Y Oh et al, unpublished) The expression of PgDDS, which is invo

Y. Oh et al, unpublished). The expression of PgDDS, which is involved in the dammarenediol backbone for ginsenoside, was strongly upregulated, whereas PgCAS was decreased (data not shown). This expression pattern is similar to a previous report wherein MJ induced changes of triterpene saponins in ginseng hairy root [29]. Exposure to MJ at 100μM in hairy roots of P. ginseng induced the expression of genes involved in ginsenoside biosynthesis, such as PgSS, PgSE, and PgDDS, with

a slight decrease of PgCAS [29] and [45], suggesting that MJ as a signal transducer may stimulate ginsenoside production by activation of the enzymes in the MVA pathway to dammarenediol and may also inactivate enzymes for sterol production. Our present and previous results confirmed MJ as an effective elicitor of ginsenoside synthesis in ginseng adventitious roots. see more However, until now, it was not clear if MJ had the same effect on the whole ginseng plant. In this study, we tested the effect of MJ as an elicitor of ginsenoside accumulation in whole ginseng plants. When we analyzed the ginsenoside contents of the whole ginseng plant after exposing the ginseng root to MJ for 2 d, a pronounced increase of the ginsenosides was observed in the leaf, stem, root body, and fine root, with the greatest increase noted in the root body. An interesting observation was that most accumulation

was observed in the root body, not the epidermis, which is known to have a high ginsenoside content. Rather, the epidermis did not show any alteration, indicating that ginsenoside biosynthesis actively MI-773 solubility dmso occurs in the root body. After production in the root cortex, ginsenosides may be transported to the epidermis to play a defensive role. Ginsenosides can be synthesized in vasculature tissue such as phloem [46] and then be transported for storage or play a defensive role. Saponin glycosides can be stored in vacuoles through the fusion of endoplasmic reticulum-derived vesicles [47] or transported by the ATP-binding Astemizole cassette transporter [48] or multidrug and toxic compound extrusion transporters [49] and [50]. Further studies on the

ginsenoside transporter will provide more detail regarding ginsenoside transport. Upon exposure of hairy roots or roots of P. ginseng to MJ, both tissues showed increased PPD-type ginsenoside content, whereas PPT-type ginsenoside content changed only slightly compared with controls [6] and [29]. JA also improved the accumulation of PPD ginsenosides much more than PPT ginsenosides [23], indicating that JA and its MJ elicitor might have triggered the synthesis of PPD-type ginsenosides. Similarly, different tissues in our experiment showed more accumulation of PPD-type ginsenosides, especially in the stem, root body, and fine root ( Fig. 3). The recent discovery of protopanaxadiol synthase (PPDS), a cytochrome P450 (P450) for production of PPD, confirmed its induction by MJ treatment [51].
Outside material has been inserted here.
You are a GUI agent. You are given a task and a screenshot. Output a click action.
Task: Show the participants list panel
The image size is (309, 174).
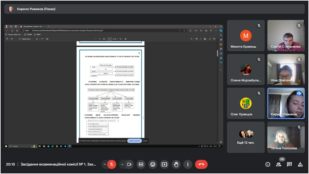coord(278,164)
, 1997) Spatial coordinates were extracted from each published s

, 1997). Spatial coordinates were extracted from each published study and converted to standardized World Geodetic System (WGS) global grid values for latitude and longitude. Where these data were not presented, methodological descriptions of experimental locations were used to derive equivalent WGS data. Experimental coordinates were integrated with globally modeled estimates of biological functioning for (1) living C density (Ruesch and Gibbs, 2008), (2) NPP (Imhoff and Bounoua, 2006), (3) soil C density (Matthews et al., 2000) and spatial delineations of biome extent (Olson et al., 2001), using ESRI ArcMap 9.3 (ESRI, 2008).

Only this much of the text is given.